Brief:
Using the material below, state how many of its lines contain the string "chevron", with no other words.
——————————
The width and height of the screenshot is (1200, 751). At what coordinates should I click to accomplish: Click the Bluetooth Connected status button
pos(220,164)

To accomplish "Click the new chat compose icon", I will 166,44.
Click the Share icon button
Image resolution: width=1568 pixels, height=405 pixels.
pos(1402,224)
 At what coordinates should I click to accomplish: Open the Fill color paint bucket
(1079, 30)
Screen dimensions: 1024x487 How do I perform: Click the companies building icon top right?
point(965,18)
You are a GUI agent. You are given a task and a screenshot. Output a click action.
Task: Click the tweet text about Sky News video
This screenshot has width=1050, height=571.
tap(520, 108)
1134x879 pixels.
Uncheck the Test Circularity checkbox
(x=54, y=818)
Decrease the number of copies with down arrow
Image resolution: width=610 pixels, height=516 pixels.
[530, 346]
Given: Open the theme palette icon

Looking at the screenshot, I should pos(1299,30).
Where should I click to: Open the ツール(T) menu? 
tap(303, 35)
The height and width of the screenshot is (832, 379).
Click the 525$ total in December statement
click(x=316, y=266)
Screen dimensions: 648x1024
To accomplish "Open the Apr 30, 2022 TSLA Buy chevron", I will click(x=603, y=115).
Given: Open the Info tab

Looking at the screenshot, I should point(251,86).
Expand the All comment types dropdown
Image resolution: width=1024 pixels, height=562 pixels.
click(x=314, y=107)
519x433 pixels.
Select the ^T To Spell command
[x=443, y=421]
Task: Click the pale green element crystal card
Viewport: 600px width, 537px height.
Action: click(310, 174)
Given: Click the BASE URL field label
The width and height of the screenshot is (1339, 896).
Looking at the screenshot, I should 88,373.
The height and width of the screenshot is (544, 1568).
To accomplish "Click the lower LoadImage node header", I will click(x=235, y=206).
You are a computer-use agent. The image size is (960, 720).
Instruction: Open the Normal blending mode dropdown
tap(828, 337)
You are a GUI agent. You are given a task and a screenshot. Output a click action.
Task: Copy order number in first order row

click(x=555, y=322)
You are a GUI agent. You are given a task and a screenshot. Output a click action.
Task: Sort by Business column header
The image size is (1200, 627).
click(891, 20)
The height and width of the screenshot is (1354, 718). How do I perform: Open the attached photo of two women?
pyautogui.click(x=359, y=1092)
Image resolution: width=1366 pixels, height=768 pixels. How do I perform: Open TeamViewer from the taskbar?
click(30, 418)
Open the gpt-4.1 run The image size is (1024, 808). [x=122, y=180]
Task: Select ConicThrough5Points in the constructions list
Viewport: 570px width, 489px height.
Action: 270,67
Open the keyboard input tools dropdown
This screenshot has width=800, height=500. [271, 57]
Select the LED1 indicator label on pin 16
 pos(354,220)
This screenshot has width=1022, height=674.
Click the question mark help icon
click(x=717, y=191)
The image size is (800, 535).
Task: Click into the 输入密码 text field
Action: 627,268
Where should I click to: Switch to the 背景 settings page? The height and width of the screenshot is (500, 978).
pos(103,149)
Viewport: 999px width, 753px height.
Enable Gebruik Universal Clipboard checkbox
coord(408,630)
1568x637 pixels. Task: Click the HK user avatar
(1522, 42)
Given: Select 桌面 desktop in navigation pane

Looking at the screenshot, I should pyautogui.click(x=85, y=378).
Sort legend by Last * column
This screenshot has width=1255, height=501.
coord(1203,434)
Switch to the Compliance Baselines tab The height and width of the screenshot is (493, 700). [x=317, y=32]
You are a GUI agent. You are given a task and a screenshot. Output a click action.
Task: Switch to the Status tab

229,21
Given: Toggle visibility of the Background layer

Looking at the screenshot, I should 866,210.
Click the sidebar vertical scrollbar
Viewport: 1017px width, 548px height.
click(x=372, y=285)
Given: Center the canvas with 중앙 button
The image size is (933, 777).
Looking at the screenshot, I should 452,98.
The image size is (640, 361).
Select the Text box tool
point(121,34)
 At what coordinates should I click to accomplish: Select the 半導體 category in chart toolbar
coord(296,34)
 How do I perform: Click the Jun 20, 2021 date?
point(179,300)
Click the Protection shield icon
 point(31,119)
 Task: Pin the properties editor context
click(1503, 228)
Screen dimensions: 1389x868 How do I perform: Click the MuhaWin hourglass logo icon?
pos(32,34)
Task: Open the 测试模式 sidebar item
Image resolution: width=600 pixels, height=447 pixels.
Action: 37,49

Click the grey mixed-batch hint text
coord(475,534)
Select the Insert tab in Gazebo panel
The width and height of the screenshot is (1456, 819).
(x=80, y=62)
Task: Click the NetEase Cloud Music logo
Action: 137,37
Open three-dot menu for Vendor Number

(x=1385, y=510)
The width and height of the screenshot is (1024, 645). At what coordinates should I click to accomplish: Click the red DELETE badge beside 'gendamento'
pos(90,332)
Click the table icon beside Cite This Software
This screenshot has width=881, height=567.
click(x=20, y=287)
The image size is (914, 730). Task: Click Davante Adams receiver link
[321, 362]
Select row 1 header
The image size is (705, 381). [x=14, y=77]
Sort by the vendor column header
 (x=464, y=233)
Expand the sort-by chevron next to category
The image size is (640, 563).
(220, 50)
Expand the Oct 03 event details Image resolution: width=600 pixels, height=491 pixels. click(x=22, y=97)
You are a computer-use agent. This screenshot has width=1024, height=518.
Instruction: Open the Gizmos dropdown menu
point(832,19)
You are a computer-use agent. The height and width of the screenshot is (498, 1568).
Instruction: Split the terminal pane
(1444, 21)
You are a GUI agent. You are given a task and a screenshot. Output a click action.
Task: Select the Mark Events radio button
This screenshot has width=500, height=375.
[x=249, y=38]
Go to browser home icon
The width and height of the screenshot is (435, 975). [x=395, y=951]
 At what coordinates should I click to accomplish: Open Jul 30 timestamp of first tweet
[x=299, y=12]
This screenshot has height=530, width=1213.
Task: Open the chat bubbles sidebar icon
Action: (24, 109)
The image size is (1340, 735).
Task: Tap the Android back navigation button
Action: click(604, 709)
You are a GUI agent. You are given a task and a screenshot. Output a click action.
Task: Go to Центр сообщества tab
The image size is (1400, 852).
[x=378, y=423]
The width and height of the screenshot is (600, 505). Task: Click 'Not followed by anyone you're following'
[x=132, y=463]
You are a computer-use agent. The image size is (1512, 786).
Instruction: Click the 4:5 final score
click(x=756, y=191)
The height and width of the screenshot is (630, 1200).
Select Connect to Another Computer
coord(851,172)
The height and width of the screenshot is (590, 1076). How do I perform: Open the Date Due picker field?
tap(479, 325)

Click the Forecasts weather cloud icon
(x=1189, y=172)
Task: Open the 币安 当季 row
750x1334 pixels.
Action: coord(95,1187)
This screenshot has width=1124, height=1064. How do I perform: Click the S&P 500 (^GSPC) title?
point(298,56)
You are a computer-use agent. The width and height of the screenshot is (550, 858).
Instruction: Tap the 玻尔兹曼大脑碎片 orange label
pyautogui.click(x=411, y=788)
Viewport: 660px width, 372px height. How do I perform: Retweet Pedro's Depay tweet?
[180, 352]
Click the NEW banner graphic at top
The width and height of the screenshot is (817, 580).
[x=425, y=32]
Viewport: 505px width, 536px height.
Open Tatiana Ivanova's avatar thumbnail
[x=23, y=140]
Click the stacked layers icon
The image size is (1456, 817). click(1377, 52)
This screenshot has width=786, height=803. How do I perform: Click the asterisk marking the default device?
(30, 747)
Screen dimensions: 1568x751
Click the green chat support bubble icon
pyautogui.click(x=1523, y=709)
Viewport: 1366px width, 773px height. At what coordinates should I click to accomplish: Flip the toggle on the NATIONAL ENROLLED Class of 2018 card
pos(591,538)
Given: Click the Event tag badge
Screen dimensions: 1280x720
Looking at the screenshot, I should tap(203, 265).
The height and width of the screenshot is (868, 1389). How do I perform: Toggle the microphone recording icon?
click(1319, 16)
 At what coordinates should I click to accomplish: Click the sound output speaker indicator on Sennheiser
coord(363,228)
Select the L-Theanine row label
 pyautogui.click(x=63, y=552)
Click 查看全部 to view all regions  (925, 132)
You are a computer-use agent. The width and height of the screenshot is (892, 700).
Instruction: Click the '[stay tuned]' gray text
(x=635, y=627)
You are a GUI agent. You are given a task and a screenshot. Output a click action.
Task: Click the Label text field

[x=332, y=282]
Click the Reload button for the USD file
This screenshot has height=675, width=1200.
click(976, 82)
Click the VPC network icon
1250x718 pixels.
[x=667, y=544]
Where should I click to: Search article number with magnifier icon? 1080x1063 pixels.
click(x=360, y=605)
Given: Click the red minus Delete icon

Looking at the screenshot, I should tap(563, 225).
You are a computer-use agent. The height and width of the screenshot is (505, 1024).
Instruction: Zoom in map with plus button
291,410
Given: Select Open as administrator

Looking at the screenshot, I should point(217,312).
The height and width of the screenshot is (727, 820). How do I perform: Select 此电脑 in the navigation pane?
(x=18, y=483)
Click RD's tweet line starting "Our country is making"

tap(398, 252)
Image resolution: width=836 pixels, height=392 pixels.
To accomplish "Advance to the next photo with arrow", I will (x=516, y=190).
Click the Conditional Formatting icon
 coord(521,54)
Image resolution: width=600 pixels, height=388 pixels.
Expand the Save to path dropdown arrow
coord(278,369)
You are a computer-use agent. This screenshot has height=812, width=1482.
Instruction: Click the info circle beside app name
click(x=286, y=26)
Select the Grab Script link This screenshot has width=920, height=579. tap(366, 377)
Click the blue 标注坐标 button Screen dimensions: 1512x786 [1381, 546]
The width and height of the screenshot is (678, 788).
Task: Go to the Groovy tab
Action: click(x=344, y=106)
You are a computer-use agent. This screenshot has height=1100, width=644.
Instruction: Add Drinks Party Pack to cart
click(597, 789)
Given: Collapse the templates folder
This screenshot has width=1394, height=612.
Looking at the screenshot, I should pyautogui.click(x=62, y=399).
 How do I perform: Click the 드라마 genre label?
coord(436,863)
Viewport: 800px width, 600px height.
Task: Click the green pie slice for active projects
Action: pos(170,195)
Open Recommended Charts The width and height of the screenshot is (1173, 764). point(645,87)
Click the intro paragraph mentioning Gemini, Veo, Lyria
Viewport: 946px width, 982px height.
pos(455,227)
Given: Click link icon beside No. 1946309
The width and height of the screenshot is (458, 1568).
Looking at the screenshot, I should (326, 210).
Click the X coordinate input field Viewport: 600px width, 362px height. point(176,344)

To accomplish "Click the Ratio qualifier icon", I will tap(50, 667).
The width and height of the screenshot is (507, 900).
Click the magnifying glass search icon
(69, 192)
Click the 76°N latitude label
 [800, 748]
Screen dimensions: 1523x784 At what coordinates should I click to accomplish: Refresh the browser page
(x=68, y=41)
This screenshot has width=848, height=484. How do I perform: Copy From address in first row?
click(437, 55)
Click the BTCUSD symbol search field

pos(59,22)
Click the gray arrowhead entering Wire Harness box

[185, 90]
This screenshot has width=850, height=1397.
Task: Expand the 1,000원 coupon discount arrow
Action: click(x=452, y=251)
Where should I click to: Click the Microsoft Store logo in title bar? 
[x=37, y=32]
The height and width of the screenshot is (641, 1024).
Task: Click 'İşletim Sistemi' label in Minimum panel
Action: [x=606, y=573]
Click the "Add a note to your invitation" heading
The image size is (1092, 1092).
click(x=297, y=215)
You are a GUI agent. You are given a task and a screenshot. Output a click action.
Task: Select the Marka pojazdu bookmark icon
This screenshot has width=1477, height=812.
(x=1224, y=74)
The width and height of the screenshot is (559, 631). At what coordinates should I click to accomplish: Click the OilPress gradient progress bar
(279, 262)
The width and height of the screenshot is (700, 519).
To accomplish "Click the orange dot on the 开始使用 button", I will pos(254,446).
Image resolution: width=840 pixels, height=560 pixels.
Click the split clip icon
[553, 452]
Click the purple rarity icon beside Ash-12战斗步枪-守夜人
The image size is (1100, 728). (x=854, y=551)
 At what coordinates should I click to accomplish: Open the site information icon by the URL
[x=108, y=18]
——————————
Written response:
2